Not having the right data to analyze and prevent future incidents
What happened? And what happened just before? Any pictures? Log files?
Lack of content, data and surrounding knowledge about the situation can make it harder to analyse and find a solution to prevent the same thing from happening again. To help facilitate the reporting, you can make clear, accessible work instructions along with a form that collects the required amount of data.
Incident reporting is too difficult
Make sure that everyone knows that you have a reporting tool – and where to look for it.

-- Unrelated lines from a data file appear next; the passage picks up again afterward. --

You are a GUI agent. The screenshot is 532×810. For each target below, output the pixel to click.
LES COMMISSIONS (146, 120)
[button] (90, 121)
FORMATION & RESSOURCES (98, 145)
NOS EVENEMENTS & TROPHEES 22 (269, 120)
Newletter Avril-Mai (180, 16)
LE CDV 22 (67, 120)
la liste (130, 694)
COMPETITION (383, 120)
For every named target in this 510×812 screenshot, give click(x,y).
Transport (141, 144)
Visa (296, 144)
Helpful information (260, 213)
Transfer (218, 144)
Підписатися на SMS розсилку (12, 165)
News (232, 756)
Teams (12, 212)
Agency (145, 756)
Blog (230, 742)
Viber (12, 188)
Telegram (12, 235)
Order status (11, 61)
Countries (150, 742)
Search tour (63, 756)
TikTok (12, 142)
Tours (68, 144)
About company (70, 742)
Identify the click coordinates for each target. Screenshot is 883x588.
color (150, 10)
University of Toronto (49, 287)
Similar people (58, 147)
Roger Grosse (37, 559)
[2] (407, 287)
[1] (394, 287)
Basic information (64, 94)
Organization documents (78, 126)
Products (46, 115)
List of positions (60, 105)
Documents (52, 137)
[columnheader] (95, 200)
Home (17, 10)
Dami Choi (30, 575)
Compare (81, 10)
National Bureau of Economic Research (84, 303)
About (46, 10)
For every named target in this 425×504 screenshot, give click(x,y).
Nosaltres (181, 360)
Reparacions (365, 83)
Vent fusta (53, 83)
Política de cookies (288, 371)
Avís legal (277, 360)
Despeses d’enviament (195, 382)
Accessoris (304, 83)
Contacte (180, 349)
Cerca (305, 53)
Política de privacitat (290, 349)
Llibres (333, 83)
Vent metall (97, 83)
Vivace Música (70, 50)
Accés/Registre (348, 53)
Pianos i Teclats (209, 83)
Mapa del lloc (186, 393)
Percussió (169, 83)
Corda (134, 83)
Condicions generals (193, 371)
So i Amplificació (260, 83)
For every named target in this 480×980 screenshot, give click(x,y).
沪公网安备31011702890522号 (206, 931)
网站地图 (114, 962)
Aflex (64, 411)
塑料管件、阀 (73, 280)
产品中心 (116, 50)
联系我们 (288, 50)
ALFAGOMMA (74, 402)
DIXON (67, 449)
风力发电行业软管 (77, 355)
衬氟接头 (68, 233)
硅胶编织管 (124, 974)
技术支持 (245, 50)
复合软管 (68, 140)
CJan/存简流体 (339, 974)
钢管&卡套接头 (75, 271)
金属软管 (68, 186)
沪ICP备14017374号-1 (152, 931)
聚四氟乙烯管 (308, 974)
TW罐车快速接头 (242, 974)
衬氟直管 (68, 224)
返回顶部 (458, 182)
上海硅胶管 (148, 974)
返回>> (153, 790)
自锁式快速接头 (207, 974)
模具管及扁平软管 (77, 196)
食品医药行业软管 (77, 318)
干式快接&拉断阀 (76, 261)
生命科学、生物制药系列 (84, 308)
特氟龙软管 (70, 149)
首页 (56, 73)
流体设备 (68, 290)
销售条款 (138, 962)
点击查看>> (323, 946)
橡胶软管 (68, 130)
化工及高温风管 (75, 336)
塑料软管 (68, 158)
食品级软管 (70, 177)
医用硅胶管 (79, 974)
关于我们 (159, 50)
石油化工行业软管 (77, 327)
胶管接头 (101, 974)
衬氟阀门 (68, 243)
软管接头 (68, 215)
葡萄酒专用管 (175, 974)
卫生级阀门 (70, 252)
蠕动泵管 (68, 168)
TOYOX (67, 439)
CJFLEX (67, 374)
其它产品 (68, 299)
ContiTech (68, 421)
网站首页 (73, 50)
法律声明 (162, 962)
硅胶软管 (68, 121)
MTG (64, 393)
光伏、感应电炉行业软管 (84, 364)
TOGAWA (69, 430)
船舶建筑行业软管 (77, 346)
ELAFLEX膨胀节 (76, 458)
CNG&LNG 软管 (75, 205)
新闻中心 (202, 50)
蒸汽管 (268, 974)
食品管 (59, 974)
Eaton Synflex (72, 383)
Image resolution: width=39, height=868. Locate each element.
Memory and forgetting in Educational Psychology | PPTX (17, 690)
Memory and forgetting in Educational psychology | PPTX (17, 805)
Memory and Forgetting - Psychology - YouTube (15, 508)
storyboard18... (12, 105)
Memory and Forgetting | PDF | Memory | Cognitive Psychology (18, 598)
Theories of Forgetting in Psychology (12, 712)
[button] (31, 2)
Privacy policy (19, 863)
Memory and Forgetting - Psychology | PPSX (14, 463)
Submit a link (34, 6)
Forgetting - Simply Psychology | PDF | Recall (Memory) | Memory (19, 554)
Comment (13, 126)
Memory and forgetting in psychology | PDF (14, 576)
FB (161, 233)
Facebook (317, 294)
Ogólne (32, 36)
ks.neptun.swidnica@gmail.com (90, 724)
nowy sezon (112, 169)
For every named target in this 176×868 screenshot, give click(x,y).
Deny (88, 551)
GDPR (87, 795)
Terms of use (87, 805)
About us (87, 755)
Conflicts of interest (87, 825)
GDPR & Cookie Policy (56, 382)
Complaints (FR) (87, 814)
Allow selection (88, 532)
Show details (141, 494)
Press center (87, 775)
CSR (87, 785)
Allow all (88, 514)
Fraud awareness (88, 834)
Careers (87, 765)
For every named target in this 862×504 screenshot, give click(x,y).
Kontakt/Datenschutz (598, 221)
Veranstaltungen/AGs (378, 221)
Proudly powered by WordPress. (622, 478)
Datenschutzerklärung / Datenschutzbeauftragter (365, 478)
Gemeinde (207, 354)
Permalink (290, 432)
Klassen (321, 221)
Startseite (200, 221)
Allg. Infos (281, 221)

Ensure that everyone has access to it and make it crystal clear what kind of information is needed for the report or you won’t get the whole picture of the incident.
When reporting is an uphill battle, there is a high risk that it will not be done.
To address such data challenges you should design your incident management system around the 5 best practices described below.
5 incident management best practices
Whether you are a small business or a large corporation, an incident management system will help you increase productivity and strengthen operations. Here are a few bullets on how incident management software can help you.
#1 Ensure correct reporting of incidents
First step is to report the incident. Without that nothing else matters. It will be a help for you to have uniform templates and make your report in a digital process platform all employees have access to – and knowledge about.
When you work with reporting in an incident management system, you can document to stakeholders and partners, what has happened.
When you do incident reporting in a digital process platform like Gluu, all instructions and reports are stored in one place. You will no longer spend time finding incident reports in different software systems or departments in the company. In this way Gluu makes it easier to store all work instructions and reporting in one place.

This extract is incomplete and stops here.